[Pixel coordinate grounding data]
***
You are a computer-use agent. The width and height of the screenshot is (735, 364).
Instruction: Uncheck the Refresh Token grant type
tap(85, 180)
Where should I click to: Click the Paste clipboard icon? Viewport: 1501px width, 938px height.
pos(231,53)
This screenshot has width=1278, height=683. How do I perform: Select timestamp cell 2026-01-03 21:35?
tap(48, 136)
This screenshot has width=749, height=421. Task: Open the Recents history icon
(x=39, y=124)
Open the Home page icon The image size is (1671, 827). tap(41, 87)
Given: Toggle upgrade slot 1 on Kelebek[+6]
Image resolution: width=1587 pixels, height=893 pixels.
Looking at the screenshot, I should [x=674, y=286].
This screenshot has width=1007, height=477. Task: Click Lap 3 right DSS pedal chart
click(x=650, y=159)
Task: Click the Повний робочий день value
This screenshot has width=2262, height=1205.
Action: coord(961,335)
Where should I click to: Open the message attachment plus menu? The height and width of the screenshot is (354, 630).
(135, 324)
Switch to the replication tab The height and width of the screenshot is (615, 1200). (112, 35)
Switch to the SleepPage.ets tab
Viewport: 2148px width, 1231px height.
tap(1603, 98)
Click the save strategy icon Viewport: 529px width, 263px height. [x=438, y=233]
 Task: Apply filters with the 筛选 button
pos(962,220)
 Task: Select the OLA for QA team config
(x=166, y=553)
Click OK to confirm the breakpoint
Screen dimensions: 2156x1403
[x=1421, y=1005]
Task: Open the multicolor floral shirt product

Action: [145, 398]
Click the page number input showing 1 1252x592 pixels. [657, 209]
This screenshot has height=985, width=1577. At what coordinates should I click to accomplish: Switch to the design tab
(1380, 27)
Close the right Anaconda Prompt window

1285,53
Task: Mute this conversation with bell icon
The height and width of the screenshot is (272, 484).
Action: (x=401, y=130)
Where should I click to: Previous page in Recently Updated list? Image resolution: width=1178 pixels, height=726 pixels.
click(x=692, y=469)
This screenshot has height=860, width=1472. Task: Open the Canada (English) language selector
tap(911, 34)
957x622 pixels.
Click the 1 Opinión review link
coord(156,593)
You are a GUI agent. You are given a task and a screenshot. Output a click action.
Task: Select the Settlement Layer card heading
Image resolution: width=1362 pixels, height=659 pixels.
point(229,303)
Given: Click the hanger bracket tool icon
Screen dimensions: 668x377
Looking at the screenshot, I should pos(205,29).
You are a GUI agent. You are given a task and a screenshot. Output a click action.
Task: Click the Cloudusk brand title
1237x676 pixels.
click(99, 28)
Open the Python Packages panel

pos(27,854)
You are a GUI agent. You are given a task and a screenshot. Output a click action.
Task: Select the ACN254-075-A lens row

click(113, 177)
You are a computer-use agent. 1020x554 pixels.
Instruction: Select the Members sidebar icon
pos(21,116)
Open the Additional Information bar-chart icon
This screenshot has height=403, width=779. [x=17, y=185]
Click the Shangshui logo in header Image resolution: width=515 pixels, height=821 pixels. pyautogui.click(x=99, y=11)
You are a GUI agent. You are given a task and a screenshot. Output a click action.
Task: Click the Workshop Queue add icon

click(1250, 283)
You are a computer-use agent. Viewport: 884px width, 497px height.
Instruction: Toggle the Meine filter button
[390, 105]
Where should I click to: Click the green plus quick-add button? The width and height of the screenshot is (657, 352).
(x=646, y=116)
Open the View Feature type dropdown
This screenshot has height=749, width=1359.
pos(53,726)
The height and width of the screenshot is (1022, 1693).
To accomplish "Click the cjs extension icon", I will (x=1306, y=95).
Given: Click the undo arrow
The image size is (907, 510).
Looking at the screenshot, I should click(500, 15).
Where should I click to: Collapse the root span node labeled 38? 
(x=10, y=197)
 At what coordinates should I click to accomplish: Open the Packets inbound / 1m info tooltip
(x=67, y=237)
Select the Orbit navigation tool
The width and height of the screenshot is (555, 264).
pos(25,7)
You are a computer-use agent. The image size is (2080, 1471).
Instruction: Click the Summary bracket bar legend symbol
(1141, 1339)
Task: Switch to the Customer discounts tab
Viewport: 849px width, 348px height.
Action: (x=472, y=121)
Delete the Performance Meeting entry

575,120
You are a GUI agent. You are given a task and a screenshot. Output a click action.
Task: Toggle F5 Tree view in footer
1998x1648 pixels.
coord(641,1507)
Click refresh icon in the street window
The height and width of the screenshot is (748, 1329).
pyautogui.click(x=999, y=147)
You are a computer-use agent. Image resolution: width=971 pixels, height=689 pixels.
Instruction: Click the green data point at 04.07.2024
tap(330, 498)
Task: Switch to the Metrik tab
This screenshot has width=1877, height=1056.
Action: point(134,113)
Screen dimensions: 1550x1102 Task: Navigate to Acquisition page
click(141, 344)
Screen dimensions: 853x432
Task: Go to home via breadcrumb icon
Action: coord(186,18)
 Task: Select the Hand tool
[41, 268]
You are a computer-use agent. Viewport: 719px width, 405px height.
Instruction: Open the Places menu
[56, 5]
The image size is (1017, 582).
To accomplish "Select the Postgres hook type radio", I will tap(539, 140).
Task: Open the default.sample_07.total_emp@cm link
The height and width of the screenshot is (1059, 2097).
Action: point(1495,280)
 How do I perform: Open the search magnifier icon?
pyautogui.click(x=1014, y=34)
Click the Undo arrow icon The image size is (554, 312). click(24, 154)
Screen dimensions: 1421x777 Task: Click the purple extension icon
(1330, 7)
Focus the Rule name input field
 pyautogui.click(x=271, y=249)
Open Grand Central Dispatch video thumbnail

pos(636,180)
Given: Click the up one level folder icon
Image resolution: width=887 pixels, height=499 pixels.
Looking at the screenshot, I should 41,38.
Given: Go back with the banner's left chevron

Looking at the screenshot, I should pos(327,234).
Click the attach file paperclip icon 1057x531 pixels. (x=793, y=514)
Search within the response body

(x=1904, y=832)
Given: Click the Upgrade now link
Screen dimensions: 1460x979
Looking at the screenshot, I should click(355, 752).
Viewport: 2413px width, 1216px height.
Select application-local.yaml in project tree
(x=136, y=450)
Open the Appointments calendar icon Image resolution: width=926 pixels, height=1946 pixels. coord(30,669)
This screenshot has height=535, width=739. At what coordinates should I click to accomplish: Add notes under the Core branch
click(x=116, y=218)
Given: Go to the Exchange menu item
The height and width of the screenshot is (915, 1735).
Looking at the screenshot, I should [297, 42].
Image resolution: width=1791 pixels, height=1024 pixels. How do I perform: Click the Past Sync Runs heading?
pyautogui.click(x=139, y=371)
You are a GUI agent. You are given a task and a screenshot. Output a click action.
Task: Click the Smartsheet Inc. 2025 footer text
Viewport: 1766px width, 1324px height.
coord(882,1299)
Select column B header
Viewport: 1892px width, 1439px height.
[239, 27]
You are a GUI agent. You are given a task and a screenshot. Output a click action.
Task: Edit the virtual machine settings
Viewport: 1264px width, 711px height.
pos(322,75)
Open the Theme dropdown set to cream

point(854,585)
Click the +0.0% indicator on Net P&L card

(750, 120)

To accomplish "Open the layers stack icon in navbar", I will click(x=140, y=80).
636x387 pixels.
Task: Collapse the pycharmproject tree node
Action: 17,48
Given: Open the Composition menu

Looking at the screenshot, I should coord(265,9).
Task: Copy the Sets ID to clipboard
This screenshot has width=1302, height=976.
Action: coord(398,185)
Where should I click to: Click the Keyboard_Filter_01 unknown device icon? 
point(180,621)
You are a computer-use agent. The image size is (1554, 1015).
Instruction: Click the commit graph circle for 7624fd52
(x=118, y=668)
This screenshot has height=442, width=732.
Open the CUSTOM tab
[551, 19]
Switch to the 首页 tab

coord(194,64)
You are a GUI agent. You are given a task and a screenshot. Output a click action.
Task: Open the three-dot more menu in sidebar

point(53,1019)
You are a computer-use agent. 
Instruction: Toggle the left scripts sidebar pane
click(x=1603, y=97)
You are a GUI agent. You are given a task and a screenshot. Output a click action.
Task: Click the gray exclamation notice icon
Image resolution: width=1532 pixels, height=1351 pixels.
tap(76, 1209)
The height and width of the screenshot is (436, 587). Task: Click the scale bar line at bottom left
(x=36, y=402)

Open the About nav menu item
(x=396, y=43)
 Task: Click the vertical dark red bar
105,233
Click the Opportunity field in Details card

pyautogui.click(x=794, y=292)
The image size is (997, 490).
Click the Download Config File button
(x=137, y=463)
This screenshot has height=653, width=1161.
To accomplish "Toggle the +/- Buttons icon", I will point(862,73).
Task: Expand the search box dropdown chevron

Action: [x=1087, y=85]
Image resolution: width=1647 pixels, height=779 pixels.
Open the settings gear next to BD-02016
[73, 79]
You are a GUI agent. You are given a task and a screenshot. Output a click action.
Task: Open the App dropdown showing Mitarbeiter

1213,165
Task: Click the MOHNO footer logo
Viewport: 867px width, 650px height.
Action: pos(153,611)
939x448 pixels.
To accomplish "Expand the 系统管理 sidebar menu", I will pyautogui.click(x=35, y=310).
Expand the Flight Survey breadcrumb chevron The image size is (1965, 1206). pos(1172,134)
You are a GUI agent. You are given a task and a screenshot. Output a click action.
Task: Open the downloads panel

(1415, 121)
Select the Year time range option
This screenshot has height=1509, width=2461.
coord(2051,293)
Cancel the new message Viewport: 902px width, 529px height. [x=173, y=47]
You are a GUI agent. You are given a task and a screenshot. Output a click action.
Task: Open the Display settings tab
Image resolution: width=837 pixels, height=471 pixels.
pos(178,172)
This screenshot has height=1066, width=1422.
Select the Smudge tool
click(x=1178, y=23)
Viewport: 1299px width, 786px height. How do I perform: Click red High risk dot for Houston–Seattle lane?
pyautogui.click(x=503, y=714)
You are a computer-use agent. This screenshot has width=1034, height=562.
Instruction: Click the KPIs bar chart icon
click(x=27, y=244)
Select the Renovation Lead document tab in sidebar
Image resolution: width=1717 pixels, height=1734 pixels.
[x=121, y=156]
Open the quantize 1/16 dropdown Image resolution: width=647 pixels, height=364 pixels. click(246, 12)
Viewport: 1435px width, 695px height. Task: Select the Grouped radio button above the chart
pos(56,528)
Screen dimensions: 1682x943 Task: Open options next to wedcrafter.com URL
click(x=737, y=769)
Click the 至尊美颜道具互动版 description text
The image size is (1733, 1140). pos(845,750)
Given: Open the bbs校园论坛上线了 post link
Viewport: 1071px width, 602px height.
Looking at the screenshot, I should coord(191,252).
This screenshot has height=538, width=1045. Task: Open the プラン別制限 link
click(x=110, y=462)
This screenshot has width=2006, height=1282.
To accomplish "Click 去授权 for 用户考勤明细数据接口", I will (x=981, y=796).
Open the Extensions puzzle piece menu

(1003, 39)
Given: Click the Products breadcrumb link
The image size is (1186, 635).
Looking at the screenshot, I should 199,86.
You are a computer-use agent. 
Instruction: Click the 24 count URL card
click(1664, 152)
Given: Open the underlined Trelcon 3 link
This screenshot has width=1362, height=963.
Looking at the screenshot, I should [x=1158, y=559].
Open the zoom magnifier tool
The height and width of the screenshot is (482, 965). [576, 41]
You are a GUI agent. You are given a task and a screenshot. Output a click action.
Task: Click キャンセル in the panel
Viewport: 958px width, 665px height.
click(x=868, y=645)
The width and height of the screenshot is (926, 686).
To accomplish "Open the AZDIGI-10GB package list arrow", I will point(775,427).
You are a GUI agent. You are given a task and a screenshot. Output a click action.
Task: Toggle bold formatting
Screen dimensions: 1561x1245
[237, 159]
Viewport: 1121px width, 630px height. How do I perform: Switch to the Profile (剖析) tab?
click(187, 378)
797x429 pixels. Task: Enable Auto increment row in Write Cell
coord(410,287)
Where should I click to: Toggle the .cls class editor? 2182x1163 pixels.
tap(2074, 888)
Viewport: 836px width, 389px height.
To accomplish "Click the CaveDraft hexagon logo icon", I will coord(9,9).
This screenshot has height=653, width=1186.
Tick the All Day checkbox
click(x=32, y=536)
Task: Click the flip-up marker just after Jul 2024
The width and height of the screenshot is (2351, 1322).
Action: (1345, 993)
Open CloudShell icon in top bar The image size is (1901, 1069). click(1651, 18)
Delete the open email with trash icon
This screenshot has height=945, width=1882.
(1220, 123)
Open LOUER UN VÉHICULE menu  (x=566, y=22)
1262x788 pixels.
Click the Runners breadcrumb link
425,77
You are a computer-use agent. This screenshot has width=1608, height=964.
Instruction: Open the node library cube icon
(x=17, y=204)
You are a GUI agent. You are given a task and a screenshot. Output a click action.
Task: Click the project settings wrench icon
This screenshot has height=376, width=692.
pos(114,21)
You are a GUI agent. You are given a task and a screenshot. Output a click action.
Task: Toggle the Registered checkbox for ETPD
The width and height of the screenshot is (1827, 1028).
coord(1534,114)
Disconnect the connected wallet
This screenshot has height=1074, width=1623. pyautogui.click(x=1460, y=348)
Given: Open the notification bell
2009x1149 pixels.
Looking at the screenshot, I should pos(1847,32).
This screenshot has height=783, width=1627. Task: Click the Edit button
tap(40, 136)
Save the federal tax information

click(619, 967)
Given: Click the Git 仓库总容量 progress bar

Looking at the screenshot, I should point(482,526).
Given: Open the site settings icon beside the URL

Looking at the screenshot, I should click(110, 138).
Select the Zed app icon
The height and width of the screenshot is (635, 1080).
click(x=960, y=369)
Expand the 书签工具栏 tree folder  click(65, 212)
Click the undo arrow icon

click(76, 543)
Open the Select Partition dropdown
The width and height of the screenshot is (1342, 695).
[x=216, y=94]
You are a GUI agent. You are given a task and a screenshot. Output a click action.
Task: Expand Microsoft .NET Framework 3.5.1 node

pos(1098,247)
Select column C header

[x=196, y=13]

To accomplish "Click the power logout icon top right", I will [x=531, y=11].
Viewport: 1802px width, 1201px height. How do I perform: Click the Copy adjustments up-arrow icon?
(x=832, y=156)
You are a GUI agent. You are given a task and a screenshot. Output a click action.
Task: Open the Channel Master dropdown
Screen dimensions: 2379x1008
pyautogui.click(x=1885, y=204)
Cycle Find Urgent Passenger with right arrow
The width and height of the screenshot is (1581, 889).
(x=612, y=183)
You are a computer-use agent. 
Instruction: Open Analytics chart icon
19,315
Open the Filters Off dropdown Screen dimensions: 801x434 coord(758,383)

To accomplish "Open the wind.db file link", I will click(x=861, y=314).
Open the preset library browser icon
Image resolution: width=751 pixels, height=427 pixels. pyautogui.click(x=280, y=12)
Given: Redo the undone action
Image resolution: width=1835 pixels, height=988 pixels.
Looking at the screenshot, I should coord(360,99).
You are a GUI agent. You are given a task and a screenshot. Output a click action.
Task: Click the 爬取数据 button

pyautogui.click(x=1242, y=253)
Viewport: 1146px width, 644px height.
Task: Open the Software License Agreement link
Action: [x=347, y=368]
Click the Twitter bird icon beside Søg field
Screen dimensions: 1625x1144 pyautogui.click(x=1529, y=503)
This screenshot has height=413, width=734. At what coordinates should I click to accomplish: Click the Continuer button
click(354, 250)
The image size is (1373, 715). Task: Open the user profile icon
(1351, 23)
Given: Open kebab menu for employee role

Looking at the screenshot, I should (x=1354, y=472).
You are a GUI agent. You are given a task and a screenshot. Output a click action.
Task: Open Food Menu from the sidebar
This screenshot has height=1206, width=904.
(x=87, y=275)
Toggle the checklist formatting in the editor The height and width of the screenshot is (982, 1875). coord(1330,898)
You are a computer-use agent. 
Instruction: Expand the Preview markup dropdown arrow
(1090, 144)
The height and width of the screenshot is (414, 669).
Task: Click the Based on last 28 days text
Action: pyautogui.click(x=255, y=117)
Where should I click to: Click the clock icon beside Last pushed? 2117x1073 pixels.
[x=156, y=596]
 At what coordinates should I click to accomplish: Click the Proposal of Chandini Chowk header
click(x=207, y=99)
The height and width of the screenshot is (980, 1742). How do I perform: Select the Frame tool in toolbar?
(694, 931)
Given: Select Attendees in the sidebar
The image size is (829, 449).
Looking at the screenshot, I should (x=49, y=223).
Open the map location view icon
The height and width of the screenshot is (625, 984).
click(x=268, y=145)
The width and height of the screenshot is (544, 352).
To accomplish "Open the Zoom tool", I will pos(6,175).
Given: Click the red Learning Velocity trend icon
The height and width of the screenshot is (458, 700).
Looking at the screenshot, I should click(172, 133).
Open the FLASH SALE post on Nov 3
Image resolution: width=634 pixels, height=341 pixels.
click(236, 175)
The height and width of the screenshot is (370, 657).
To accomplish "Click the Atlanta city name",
***
**WORK TO COMPLETE:**
Among the records above, repeat exactly the line with "The image size is (829, 449).", the line with "Given: Click the red", and every line in between, and only those.

**RESPONSE:**
The image size is (829, 449).
Looking at the screenshot, I should (x=49, y=223).
Open the map location view icon
The height and width of the screenshot is (625, 984).
click(x=268, y=145)
The width and height of the screenshot is (544, 352).
To accomplish "Open the Zoom tool", I will pos(6,175).
Given: Click the red Learning Velocity trend icon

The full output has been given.